In Spring 2016, I published an article on Family Fun Canada, titled Newfoundland Place Names That Will Make You Blush. Whereas many of the articles on this site are shared via social media anywhere from 30 to 300 times, this one broke the internet, with 3.3 thousand Facebook shares (plus more on Twitter), and so many fun comments from people all over Canada.
So, what made this post so popular?
Well, first of all, let’s talk about the comments. They weren’t from families wishing to visit Newfoundland (my target audience), but from Newfoundlanders themselves, many who now live outside of Newfoundland. They were eager to pitch in and talk about names I hadn’t mentioned, or how they couldn’t wait to get back home for a visit. Perhaps the stereotype is true.. Newfoundlanders just LOVE to talk!
The second thing about the Newfoundland article is that it had a mildly salacious element. The place names I mentioned weren’t actually funny, but kind of dirty: Virgin Cove, Tickle Cove, Conception Bay, Muddy Hole… and of course, Dildo. We all know that sex sells – even on a family travel site!

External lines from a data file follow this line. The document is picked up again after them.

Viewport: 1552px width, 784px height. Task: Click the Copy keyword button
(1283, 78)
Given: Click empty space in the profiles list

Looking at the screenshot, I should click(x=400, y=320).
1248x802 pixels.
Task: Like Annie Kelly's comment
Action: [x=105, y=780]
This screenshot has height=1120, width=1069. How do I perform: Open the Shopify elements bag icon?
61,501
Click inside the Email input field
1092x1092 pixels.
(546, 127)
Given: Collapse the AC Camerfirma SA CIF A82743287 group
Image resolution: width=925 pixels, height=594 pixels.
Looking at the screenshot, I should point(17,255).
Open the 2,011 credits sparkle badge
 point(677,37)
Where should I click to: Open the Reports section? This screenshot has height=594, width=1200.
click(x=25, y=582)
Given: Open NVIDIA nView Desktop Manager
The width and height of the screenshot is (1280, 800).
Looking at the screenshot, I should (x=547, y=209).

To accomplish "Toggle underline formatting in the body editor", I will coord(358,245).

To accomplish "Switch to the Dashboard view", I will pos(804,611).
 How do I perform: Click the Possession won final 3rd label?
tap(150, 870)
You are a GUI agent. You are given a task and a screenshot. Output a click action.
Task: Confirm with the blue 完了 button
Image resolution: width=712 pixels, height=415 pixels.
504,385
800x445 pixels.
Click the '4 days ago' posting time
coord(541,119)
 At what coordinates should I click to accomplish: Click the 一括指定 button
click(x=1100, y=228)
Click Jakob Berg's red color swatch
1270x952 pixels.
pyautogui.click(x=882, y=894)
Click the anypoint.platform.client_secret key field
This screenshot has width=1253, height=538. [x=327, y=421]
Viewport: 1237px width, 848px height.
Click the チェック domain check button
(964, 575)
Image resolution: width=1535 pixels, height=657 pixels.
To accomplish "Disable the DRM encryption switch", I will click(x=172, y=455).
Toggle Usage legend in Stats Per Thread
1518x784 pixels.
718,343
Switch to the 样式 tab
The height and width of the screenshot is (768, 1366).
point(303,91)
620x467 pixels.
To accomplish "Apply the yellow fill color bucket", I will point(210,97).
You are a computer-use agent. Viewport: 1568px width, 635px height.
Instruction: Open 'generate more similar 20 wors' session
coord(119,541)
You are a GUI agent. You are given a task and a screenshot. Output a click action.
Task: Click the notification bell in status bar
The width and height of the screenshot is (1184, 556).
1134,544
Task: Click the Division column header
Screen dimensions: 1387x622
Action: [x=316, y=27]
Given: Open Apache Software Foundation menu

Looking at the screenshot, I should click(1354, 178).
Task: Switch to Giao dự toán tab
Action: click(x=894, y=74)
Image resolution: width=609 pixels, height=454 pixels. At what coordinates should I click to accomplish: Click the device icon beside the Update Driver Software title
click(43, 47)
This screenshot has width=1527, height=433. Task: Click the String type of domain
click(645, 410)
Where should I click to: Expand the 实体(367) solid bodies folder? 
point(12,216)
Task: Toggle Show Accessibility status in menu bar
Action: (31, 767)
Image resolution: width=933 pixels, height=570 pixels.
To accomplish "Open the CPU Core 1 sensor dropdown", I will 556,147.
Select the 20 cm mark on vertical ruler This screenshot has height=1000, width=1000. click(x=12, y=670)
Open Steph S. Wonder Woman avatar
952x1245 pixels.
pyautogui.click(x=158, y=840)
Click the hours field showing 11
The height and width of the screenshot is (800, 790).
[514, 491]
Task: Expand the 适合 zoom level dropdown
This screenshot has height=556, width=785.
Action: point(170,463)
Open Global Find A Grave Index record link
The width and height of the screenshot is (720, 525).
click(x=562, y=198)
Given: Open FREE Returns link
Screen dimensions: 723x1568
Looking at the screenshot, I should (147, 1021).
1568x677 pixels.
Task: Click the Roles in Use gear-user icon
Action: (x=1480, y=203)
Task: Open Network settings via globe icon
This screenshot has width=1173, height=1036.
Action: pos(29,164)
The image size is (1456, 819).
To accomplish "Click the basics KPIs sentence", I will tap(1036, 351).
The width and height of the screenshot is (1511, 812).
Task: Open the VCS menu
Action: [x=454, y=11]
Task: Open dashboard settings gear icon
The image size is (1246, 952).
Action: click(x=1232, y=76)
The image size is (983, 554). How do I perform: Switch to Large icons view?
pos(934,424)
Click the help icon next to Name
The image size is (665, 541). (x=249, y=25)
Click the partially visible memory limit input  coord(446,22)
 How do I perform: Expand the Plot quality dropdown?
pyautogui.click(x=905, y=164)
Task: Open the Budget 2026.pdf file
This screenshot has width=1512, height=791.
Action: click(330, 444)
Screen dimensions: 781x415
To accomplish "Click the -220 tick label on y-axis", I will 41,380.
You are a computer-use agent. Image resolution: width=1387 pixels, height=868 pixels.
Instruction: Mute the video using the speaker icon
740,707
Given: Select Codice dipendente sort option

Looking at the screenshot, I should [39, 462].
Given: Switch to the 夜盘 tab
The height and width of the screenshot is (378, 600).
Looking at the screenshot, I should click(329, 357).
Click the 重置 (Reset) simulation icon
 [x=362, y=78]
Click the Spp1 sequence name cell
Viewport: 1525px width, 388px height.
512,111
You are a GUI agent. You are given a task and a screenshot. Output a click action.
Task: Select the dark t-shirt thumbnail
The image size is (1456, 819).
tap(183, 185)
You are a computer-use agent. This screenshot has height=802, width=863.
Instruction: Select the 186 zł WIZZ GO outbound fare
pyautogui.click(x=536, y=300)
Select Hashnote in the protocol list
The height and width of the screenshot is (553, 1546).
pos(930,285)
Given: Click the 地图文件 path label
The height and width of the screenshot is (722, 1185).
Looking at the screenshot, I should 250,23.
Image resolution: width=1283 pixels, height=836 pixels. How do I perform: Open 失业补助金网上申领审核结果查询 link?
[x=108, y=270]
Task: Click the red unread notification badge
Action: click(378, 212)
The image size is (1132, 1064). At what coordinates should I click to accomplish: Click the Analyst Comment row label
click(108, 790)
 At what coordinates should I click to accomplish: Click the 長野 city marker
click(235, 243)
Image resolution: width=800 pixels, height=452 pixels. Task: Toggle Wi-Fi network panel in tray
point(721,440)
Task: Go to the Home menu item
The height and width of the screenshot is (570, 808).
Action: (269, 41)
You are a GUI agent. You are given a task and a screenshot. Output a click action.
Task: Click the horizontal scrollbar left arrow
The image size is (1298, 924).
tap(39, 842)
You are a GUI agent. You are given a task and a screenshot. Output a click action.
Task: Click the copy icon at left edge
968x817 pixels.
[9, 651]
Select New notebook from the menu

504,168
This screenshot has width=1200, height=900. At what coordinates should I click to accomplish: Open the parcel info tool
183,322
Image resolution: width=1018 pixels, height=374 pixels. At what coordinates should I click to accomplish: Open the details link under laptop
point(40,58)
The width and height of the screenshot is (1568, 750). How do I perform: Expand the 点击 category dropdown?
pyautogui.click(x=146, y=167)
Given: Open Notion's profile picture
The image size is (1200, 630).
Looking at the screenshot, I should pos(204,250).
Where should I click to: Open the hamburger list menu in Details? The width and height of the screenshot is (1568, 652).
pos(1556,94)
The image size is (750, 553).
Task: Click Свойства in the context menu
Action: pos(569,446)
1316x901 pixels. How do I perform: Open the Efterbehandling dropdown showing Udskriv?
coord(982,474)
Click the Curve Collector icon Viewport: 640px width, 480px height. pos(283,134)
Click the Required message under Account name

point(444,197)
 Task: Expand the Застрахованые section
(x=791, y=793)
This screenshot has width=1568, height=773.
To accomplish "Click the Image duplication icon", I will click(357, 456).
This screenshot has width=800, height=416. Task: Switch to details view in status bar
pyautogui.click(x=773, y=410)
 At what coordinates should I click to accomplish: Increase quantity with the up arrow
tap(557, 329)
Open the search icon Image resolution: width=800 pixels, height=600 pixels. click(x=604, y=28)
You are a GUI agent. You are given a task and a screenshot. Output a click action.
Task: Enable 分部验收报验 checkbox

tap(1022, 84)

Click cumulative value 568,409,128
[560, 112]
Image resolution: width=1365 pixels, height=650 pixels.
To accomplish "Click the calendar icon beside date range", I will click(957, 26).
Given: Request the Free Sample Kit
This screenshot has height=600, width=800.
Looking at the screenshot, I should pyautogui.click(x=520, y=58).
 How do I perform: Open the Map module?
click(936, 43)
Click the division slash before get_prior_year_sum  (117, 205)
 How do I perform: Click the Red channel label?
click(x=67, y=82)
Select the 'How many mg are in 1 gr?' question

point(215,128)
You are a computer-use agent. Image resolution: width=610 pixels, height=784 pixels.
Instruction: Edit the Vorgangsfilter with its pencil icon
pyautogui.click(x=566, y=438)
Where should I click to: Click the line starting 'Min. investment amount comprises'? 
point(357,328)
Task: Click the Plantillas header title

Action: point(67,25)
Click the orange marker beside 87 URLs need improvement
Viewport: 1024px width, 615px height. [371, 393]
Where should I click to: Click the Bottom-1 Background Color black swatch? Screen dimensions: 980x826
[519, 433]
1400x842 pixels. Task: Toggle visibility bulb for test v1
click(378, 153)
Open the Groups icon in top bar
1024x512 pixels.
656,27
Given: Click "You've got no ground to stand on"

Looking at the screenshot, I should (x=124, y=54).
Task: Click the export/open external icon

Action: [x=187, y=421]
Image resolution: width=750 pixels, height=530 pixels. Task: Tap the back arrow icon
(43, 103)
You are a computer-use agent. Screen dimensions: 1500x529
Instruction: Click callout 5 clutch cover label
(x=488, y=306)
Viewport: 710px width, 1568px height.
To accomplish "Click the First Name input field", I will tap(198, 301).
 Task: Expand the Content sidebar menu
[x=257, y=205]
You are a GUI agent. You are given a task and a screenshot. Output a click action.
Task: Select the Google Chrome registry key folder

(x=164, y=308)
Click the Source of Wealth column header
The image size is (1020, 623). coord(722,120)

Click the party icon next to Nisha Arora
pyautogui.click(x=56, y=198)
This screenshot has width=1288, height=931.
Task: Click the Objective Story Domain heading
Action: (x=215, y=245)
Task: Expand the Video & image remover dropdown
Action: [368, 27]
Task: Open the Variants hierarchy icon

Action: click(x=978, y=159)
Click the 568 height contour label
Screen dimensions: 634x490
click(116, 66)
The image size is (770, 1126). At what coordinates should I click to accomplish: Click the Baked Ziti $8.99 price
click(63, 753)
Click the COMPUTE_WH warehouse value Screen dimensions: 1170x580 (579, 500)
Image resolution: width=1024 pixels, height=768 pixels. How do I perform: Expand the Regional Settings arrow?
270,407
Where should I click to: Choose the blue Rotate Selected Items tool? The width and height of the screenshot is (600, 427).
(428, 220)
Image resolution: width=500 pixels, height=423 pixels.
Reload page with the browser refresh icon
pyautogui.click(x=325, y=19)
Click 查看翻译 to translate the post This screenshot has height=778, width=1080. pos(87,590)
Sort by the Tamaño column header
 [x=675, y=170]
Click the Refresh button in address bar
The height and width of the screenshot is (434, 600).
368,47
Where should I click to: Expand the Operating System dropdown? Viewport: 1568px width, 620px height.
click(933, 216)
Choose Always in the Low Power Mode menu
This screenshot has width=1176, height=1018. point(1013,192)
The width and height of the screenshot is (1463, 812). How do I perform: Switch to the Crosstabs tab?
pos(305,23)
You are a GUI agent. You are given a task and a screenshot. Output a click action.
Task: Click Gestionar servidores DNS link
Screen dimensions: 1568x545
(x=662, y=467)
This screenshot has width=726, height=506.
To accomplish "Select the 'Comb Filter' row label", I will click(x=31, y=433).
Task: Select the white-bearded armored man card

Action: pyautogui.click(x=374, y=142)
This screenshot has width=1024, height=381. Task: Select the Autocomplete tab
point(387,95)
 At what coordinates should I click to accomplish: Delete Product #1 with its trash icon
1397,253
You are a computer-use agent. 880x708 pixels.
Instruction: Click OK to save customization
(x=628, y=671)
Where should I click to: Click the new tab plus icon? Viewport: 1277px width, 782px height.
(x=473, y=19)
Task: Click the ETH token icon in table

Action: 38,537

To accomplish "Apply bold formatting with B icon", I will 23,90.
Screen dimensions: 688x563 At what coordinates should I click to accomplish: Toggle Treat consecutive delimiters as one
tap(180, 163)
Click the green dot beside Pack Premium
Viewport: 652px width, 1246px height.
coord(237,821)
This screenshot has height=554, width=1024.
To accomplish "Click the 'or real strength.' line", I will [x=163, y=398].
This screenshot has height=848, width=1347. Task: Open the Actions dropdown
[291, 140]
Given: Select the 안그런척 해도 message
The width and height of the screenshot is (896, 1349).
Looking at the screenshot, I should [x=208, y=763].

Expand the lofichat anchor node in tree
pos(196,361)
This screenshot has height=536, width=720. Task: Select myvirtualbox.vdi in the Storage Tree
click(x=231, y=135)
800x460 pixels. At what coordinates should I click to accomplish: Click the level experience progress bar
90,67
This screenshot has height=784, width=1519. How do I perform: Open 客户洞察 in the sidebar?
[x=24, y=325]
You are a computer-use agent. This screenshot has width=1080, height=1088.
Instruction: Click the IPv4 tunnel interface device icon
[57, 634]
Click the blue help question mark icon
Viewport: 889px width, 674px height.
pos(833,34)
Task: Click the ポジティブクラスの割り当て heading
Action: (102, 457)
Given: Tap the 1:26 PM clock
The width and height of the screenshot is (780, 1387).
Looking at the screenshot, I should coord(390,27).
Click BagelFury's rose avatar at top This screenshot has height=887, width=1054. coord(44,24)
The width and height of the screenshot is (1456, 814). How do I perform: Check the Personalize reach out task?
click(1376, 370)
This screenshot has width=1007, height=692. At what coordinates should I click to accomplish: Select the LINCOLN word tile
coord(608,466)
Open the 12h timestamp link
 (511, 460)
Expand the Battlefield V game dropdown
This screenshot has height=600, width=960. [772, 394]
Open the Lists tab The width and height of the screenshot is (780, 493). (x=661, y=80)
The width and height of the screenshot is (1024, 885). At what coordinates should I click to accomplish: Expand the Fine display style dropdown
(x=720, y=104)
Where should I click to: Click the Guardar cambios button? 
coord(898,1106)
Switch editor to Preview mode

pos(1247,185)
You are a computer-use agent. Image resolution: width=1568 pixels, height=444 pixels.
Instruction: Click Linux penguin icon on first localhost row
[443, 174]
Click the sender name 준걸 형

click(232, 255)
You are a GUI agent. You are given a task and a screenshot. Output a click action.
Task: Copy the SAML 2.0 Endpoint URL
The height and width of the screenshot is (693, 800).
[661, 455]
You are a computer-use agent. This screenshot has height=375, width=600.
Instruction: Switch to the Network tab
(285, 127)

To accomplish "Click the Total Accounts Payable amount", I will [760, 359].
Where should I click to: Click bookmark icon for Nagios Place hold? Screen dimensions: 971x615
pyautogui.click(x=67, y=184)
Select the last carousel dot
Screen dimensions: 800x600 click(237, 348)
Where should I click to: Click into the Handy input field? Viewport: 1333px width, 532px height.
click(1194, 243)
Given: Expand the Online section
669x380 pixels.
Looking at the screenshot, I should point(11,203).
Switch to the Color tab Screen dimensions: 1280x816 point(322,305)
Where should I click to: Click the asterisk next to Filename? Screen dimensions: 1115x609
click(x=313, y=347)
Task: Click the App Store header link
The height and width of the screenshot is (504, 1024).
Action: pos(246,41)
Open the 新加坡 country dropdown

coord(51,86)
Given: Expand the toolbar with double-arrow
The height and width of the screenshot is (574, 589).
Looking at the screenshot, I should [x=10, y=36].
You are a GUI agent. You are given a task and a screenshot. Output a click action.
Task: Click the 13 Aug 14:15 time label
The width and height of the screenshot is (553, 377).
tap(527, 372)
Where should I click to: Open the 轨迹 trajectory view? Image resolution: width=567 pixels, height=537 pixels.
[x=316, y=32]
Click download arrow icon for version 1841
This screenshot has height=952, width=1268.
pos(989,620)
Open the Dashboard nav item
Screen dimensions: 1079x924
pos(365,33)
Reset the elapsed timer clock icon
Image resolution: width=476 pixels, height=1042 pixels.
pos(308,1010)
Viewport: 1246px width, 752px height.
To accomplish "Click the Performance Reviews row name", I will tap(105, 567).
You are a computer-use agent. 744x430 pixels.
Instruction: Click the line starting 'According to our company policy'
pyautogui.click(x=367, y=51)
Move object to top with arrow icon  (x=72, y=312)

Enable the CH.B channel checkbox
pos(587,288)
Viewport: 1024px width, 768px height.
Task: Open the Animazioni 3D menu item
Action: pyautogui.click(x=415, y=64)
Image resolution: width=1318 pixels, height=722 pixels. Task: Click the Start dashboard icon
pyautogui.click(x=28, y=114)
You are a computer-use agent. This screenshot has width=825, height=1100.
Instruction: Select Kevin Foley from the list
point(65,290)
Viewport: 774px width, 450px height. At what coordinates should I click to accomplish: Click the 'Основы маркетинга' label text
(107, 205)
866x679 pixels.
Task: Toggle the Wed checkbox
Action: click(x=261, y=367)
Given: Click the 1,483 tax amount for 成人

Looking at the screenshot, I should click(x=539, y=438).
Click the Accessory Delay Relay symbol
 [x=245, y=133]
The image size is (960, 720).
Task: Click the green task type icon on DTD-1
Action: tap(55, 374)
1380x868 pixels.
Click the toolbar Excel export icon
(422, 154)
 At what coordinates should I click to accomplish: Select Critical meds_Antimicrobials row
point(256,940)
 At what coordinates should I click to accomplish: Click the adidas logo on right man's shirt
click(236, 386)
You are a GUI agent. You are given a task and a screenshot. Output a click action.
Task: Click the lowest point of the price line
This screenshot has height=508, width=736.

And the format? The text was brief (Buzzfeed-style) and the photos, provided by Newfoundland and Labrador Tourism were stunning. For me, the feature photo, showing a woman cradling a cup of tea outside a colourful house, was key. Yes, the colours said “Newfoundland”, but the woman’s Mona Lisa smile screamed “cheeky”, which is exactly what I wanted to convey.
Google Analytics can’t tell you that Goldie Parsons, who comments from Toronto, is originally from Glovertown, Newfoundland, or that Lynn Rowsell used to know a fishing spot called Old Ma’ams Crack.
And somehow it worked. This post not only received thousands of clicks, but several heartfelt comments. Comments, especially heartfelt ones, are internet gold…and the hallmark of true audience engagement.
It’s easy to analyze traffic using analytics and numbers, but Google Analytics can’t tell you that Goldie Parsons, who comments from Toronto, is originally from Glovertown, Newfoundland, or that Lynn Rowsell used to know a fishing spot called Old Ma’ams Crack. This is why, when they rank pages, Google really values comments…and if you’re writing on the internet, so should you.
For me, the most important thing is not the number of shares, but the quality of the comments. Did I get people talking? Did I make someone feel a little homesick? Did I inspire a bit of wanderlust? If the answer is yes to any of these questions, then as a travel writer, I have done my job!